Task to complete:
Write out the entries once more, exactly as they appear.

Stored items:
________________________

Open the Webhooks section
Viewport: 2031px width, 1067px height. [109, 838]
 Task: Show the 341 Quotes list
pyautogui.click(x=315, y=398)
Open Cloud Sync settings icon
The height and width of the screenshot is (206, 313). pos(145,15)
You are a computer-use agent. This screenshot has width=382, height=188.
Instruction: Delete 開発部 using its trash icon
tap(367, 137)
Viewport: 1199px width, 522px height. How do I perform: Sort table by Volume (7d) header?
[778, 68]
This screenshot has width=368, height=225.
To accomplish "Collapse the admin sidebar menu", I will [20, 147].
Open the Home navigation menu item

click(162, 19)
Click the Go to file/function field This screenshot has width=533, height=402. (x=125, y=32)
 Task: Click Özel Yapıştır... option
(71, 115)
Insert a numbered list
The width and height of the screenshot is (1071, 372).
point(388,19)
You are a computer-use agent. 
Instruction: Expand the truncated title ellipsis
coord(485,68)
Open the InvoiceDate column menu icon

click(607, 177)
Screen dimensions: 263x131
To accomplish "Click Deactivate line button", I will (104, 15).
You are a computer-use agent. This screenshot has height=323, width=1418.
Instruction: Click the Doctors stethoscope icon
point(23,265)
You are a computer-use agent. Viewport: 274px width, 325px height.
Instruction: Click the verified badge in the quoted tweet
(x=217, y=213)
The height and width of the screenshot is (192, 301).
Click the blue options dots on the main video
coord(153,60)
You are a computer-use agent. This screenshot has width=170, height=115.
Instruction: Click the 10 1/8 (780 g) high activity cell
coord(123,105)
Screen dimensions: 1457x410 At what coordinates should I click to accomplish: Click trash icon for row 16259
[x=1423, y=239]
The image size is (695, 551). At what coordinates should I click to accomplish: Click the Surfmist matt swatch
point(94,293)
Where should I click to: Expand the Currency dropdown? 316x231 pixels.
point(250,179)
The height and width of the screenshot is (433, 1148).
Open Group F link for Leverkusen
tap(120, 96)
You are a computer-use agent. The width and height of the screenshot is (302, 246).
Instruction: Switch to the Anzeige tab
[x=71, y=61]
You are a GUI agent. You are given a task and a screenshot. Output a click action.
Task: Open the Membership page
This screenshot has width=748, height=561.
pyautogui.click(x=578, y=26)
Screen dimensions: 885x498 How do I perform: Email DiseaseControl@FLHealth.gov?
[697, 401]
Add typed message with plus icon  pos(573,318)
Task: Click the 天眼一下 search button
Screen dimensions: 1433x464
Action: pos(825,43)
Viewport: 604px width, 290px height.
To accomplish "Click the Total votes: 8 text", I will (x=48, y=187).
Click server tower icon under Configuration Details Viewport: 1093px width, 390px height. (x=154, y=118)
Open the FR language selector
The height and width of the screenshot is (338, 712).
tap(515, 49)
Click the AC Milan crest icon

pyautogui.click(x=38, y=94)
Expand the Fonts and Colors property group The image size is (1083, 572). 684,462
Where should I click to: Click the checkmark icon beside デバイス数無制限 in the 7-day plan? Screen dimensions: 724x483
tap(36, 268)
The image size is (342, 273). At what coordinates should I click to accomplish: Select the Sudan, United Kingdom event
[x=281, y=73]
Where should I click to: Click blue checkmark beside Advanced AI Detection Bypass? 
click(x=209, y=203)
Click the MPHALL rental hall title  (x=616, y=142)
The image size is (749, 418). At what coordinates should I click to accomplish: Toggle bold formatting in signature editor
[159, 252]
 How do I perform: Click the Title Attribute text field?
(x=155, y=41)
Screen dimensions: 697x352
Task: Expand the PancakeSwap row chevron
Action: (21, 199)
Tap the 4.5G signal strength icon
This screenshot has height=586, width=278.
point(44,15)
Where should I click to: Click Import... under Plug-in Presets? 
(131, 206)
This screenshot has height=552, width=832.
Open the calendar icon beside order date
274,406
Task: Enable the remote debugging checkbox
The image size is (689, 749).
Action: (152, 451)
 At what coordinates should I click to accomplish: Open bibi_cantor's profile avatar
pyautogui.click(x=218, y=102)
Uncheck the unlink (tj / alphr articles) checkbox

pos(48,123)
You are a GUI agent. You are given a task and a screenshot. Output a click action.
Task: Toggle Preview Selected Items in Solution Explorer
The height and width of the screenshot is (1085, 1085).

________________________

Solution for this problem:
Open the Webhooks section
Viewport: 2031px width, 1067px height. [109, 838]
 Task: Show the 341 Quotes list
pyautogui.click(x=315, y=398)
Open Cloud Sync settings icon
The height and width of the screenshot is (206, 313). pos(145,15)
You are a computer-use agent. This screenshot has width=382, height=188.
Instruction: Delete 開発部 using its trash icon
tap(367, 137)
Viewport: 1199px width, 522px height. How do I perform: Sort table by Volume (7d) header?
[778, 68]
This screenshot has width=368, height=225.
To accomplish "Collapse the admin sidebar menu", I will [20, 147].
Open the Home navigation menu item

click(162, 19)
Click the Go to file/function field This screenshot has width=533, height=402. (x=125, y=32)
 Task: Click Özel Yapıştır... option
(71, 115)
Insert a numbered list
The width and height of the screenshot is (1071, 372).
point(388,19)
You are a computer-use agent. 
Instruction: Expand the truncated title ellipsis
coord(485,68)
Open the InvoiceDate column menu icon

click(607, 177)
Screen dimensions: 263x131
To accomplish "Click Deactivate line button", I will (104, 15).
You are a computer-use agent. This screenshot has height=323, width=1418.
Instruction: Click the Doctors stethoscope icon
point(23,265)
You are a computer-use agent. Viewport: 274px width, 325px height.
Instruction: Click the verified badge in the quoted tweet
(x=217, y=213)
The height and width of the screenshot is (192, 301).
Click the blue options dots on the main video
coord(153,60)
You are a computer-use agent. This screenshot has width=170, height=115.
Instruction: Click the 10 1/8 (780 g) high activity cell
coord(123,105)
Screen dimensions: 1457x410 At what coordinates should I click to accomplish: Click trash icon for row 16259
[x=1423, y=239]
The image size is (695, 551). At what coordinates should I click to accomplish: Click the Surfmist matt swatch
point(94,293)
Where should I click to: Expand the Currency dropdown? 316x231 pixels.
point(250,179)
The height and width of the screenshot is (433, 1148).
Open Group F link for Leverkusen
tap(120, 96)
You are a computer-use agent. The width and height of the screenshot is (302, 246).
Instruction: Switch to the Anzeige tab
[x=71, y=61]
You are a GUI agent. You are given a task and a screenshot. Output a click action.
Task: Open the Membership page
This screenshot has width=748, height=561.
pyautogui.click(x=578, y=26)
Screen dimensions: 885x498 How do I perform: Email DiseaseControl@FLHealth.gov?
[697, 401]
Add typed message with plus icon  pos(573,318)
Task: Click the 天眼一下 search button
Screen dimensions: 1433x464
Action: pos(825,43)
Viewport: 604px width, 290px height.
To accomplish "Click the Total votes: 8 text", I will (x=48, y=187).
Click server tower icon under Configuration Details Viewport: 1093px width, 390px height. (x=154, y=118)
Open the FR language selector
The height and width of the screenshot is (338, 712).
tap(515, 49)
Click the AC Milan crest icon

pyautogui.click(x=38, y=94)
Expand the Fonts and Colors property group The image size is (1083, 572). 684,462
Where should I click to: Click the checkmark icon beside デバイス数無制限 in the 7-day plan? Screen dimensions: 724x483
tap(36, 268)
The image size is (342, 273). At what coordinates should I click to accomplish: Select the Sudan, United Kingdom event
[x=281, y=73]
Where should I click to: Click blue checkmark beside Advanced AI Detection Bypass? 
click(x=209, y=203)
Click the MPHALL rental hall title  (x=616, y=142)
The image size is (749, 418). At what coordinates should I click to accomplish: Toggle bold formatting in signature editor
[159, 252]
 How do I perform: Click the Title Attribute text field?
(x=155, y=41)
Screen dimensions: 697x352
Task: Expand the PancakeSwap row chevron
Action: (21, 199)
Tap the 4.5G signal strength icon
This screenshot has height=586, width=278.
point(44,15)
Where should I click to: Click Import... under Plug-in Presets? 
(131, 206)
This screenshot has height=552, width=832.
Open the calendar icon beside order date
274,406
Task: Enable the remote debugging checkbox
The image size is (689, 749).
Action: (152, 451)
 At what coordinates should I click to accomplish: Open bibi_cantor's profile avatar
pyautogui.click(x=218, y=102)
Uncheck the unlink (tj / alphr articles) checkbox

pos(48,123)
You are a GUI agent. You are given a task and a screenshot. Output a click action.
Task: Toggle Preview Selected Items in Solution Explorer
The height and width of the screenshot is (1085, 1085).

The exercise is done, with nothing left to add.